The holiday season portrays itself as a holly jolly good time starting in November with Thanksgiving and continuing through New Year’s Day. During this time, there are longer school breaks for children, more time off for adults, and planned gatherings. For many, it also provides an opportunity to visit and reconnect with the friends and family you wait all year to see. But, as adults, we know this time can be quite overwhelming. Between traveling, hosting holiday parties, and visiting extended family and friends, it can all be a bit much at times, especially for the youngest of our family members.

For those with children, take this time to consider your littles this holiday season, and the potential impact of the chaos that the holiday season tends to bring. For infants and toddlers, this time is filled with meeting people that are essentially strangers, being held, picked up, and in new and unfamiliar environments. For preschool aged children, the entire routine is disrupted. Not having to attend preschool with consistent drop off and pick up times, and probable shifts in the major daily routines surrounding mealtimes, naps, and play time. As for school aged children and adolescents, there are longer holiday breaks, potential schoolwork to complete over the holiday break, and again disruption in routine. Not to say that it’s all negative, but there are some considerations to keep in mind while navigating the holiday season with the children in your family.
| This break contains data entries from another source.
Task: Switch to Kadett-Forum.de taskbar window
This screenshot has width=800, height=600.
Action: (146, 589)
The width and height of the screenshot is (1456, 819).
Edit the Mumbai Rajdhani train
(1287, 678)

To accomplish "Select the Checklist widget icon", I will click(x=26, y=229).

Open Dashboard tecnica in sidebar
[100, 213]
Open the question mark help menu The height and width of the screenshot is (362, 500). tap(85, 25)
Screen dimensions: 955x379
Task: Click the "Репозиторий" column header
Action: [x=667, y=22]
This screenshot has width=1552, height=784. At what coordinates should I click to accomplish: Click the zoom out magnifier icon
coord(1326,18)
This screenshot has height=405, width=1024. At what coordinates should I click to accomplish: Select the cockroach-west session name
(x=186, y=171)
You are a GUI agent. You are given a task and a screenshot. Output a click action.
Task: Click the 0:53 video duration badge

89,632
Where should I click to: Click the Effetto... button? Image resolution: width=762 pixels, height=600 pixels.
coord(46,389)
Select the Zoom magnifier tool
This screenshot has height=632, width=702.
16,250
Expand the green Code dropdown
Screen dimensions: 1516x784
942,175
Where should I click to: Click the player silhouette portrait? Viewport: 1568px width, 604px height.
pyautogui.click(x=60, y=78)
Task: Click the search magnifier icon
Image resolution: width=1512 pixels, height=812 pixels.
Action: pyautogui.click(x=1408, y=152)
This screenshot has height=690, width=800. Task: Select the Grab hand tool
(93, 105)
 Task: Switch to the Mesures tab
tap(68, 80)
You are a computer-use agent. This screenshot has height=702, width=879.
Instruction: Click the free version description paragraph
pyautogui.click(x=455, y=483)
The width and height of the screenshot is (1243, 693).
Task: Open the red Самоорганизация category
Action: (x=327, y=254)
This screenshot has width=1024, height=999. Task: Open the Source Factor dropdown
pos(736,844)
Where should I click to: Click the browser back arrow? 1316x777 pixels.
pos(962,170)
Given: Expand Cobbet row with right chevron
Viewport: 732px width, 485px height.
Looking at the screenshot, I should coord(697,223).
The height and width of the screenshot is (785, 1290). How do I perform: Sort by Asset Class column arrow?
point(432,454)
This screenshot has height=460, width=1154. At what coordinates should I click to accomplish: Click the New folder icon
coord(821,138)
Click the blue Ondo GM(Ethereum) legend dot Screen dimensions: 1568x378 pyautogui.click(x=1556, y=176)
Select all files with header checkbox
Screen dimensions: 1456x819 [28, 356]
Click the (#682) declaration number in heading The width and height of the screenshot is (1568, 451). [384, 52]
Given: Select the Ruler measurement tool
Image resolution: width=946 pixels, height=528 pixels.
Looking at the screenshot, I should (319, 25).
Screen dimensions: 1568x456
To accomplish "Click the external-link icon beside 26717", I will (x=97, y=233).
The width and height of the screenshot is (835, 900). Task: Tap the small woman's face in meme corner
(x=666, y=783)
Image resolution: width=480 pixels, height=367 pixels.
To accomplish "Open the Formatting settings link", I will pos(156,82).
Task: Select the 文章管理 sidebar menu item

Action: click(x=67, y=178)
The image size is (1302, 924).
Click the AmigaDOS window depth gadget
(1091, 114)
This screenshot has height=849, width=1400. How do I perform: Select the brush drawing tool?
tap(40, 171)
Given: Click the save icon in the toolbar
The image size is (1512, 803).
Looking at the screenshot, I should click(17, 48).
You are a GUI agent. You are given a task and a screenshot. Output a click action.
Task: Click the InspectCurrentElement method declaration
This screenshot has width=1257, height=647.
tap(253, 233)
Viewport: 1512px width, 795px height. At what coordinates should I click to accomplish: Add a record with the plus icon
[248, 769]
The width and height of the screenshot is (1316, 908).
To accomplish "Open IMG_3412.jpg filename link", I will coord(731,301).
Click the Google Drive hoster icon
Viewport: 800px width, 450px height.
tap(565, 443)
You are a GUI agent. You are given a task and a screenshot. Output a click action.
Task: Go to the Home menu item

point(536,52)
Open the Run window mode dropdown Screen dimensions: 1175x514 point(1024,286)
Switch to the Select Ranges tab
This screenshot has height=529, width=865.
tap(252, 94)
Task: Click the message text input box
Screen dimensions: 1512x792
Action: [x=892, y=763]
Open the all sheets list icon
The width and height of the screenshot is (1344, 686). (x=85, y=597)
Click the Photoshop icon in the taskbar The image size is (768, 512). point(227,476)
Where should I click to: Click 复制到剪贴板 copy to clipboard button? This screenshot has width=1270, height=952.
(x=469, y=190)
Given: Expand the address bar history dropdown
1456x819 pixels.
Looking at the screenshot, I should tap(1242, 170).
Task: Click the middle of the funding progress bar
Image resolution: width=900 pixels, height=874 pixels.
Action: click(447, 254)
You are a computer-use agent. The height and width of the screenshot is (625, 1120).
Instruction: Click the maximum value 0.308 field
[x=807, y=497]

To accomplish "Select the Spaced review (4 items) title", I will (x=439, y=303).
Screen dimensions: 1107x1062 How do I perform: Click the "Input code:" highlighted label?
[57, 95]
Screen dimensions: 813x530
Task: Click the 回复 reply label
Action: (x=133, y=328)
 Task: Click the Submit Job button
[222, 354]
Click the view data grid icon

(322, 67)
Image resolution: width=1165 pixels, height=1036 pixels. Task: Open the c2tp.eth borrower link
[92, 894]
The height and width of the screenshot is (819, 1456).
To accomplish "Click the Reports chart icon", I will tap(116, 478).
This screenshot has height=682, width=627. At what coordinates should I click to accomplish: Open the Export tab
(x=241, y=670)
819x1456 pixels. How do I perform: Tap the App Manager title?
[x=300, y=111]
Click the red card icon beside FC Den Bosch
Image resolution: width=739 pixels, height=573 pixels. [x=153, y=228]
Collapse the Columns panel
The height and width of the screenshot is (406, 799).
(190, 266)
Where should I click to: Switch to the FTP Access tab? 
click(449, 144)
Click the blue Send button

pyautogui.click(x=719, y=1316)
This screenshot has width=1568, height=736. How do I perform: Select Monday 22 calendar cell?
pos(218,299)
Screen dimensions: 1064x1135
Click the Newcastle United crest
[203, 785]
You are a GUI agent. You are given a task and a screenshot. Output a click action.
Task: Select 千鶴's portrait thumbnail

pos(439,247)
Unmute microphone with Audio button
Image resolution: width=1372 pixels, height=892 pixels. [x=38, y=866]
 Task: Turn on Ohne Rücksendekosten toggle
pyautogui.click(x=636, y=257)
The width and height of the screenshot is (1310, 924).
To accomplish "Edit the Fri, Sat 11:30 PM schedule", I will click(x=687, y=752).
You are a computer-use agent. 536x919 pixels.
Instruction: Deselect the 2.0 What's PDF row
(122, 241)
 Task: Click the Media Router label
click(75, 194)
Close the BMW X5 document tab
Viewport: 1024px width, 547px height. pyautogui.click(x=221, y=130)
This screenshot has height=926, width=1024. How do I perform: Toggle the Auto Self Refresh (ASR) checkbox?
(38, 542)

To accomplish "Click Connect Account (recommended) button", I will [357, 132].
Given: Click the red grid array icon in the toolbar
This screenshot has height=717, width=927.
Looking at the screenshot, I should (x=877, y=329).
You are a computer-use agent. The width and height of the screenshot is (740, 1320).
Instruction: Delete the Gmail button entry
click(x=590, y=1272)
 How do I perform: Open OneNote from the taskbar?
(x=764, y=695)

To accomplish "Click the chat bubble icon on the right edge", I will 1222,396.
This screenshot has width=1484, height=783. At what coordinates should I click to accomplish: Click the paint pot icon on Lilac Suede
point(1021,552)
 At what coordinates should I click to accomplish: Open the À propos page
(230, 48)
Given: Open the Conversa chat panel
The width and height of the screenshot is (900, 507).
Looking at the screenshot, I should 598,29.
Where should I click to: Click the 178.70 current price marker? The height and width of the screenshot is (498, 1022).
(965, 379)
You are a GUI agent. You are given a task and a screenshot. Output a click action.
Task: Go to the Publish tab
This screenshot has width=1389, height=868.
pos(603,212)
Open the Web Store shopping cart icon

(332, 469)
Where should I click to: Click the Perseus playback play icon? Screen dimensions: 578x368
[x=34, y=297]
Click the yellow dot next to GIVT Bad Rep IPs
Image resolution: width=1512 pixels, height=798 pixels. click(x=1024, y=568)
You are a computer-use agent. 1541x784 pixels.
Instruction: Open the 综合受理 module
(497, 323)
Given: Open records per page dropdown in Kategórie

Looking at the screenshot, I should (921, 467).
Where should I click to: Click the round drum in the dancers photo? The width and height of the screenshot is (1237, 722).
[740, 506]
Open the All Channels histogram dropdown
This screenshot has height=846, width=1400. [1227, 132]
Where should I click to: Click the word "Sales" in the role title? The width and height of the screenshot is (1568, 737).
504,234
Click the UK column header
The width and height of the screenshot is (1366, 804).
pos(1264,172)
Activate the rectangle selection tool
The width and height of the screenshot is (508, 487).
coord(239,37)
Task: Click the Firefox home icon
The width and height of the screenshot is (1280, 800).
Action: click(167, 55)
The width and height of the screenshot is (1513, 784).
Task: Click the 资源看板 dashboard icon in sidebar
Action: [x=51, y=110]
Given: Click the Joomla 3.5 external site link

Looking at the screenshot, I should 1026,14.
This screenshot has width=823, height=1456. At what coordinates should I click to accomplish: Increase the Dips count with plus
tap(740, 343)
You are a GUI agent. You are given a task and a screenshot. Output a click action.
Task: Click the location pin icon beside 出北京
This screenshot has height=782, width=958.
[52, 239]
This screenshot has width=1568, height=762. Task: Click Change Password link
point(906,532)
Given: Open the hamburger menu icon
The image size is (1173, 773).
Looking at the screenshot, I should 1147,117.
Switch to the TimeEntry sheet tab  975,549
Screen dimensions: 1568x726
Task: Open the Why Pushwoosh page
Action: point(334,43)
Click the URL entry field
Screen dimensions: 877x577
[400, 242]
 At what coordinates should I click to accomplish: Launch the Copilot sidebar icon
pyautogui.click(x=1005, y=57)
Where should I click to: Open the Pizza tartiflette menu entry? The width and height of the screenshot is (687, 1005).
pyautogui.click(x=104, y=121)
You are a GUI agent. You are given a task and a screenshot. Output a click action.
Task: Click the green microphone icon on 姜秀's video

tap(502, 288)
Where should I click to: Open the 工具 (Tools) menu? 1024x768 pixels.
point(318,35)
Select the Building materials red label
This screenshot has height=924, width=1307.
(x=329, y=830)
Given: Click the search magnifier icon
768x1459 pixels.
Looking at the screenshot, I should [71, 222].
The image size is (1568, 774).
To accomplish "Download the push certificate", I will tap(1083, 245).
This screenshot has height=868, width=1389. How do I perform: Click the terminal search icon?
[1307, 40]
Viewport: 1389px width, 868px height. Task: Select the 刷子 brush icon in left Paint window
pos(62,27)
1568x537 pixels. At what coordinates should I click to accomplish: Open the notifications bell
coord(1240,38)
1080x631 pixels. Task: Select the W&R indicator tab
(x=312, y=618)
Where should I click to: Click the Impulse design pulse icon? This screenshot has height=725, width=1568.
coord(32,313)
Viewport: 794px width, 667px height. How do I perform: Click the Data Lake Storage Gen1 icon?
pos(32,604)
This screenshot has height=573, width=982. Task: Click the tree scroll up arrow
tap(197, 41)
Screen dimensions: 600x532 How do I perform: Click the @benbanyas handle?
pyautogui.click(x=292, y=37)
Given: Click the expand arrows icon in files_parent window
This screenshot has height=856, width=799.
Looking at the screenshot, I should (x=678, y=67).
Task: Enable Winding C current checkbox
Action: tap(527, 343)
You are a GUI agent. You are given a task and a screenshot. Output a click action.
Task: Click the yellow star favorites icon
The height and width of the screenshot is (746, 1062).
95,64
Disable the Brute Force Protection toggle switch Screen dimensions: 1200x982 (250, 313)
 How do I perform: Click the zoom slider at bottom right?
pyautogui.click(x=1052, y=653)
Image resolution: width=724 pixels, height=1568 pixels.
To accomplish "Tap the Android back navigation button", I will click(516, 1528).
Some special considerations begin with setting clear boundaries and expectations for behavior. Set a calm example for your children as they can sense if you’re overwhelmed, so it is beneficial to remain calm, cool, and collected during this time (at least while in their presence). Set boundaries with family members as well, keeping your child’s comfort level with touch and affection in mind. Provide your child with an environment conducive to good behavior, avoid crowded places such as a mall or a holiday party when the child is tired or hungry. Allow time in your day for calm or relaxing activities such as reading a book, or drawing/coloring a holiday picture for a family member. Remember that their routine is being disrupted, so attempt to provide some normalcy resembling a typical day, and plan for calm and quiet activities the days following the holiday itself to help your child get back on track. Another great consideration is to monitor what your child is eating, try to limit their intake of extremely sugary holiday candies and snacks. Prepare healthier snacks for car rides and shopping trips.  Another great tip that is beneficial for the whole family: be active! Encourage play time and physical activity for your children to boost their mood and release some stress.  For parents of school age children and adolescents, get them involved with your daily tasks during the holiday season. Have them help with tasks that are safe to do so, as this can be a great way to boost their self-esteem and distract them from the holiday stress and anxiety. Having your teen help also provides you with an extra set of hands!

Remember that the holiday season can be stressful and anxiety-inducing for everyone, including our children. Take this time to connect with friends and family, while keeping your (and your children’s) sanity intact. Eat, drink, and be merry with those around you. Offer some grace and patience to your child (and yourself!) if they begin to show signs of overstimulation and overwhelm and have more difficulty regulating themselves. Happy Holidays!